(Saved entries)
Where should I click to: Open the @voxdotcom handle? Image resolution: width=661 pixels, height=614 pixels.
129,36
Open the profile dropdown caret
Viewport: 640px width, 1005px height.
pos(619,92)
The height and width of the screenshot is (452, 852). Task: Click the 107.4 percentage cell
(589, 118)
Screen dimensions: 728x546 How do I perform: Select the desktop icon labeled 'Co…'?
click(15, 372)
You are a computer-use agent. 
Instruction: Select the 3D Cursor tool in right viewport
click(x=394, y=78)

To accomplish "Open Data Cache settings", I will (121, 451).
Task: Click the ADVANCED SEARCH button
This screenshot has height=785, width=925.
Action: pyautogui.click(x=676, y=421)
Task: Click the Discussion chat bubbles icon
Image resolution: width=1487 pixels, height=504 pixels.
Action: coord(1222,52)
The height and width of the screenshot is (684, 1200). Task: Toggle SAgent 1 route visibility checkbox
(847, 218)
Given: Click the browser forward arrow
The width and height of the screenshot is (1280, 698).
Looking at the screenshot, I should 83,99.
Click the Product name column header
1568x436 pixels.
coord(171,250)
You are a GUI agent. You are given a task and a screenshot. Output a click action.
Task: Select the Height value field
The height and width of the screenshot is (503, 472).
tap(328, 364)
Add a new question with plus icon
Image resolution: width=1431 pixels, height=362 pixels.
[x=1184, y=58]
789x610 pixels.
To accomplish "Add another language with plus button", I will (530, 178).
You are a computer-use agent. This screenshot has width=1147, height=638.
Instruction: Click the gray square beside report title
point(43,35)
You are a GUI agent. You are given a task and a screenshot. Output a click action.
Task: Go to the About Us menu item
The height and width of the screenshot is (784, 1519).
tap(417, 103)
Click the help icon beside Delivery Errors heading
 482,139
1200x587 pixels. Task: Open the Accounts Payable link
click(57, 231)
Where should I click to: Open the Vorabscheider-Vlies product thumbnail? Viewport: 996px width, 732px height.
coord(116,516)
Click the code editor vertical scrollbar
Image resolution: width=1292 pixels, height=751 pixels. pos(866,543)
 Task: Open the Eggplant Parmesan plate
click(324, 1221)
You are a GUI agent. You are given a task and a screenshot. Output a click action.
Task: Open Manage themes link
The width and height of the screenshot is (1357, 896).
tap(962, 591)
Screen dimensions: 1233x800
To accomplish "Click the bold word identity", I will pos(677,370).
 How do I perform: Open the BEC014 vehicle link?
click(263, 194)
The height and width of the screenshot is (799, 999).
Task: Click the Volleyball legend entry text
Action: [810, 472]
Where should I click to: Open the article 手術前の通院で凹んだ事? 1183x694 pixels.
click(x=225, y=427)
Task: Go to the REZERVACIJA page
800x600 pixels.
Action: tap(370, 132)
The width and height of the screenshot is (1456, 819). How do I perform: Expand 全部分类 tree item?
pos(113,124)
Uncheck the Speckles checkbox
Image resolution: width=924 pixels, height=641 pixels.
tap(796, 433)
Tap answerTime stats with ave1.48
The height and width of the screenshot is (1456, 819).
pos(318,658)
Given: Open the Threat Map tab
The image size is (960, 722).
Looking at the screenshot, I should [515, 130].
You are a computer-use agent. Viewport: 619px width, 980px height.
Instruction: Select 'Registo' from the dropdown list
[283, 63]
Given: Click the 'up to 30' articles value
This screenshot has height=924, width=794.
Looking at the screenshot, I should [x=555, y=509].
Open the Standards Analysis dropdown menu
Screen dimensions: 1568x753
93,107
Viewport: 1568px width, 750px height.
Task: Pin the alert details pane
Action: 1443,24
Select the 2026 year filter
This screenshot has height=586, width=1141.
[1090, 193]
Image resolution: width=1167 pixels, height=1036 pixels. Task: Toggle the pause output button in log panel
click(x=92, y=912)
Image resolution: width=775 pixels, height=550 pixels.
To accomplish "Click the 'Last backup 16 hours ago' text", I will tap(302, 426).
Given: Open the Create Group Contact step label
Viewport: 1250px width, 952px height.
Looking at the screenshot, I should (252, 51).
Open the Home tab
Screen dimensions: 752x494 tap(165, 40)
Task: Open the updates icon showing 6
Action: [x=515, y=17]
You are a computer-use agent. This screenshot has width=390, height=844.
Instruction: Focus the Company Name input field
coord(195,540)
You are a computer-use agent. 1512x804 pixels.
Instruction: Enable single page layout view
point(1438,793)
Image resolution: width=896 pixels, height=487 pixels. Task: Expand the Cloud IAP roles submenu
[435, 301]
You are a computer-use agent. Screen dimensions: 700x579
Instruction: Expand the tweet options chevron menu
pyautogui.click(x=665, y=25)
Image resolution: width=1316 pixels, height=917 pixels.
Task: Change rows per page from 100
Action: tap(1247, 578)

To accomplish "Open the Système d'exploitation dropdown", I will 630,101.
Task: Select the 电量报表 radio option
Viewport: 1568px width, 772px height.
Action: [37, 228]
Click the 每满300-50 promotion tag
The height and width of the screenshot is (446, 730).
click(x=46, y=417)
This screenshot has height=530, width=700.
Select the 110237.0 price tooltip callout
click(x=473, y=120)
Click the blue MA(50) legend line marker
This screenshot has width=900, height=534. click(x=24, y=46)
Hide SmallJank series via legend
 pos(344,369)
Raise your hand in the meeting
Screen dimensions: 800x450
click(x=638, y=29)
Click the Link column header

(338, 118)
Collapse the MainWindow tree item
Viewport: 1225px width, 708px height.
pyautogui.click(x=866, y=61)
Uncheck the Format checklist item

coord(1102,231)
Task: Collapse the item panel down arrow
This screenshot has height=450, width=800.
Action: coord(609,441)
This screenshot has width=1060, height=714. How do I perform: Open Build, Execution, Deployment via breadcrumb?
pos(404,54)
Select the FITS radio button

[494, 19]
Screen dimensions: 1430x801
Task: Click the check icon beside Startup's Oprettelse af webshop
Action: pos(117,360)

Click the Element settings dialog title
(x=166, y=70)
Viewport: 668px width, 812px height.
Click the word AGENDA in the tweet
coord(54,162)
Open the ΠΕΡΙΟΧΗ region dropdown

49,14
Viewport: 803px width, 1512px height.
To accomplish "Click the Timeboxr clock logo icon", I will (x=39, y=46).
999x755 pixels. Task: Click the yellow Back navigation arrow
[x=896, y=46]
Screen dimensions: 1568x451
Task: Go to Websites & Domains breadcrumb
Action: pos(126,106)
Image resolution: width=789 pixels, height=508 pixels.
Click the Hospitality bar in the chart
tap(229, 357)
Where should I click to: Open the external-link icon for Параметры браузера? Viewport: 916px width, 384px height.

● Description of the task
Scan the entries above for the string "value", and copy every line where it turns up.

● Task answer
Task: Select the Height value field
Given: Click the 'up to 30' articles value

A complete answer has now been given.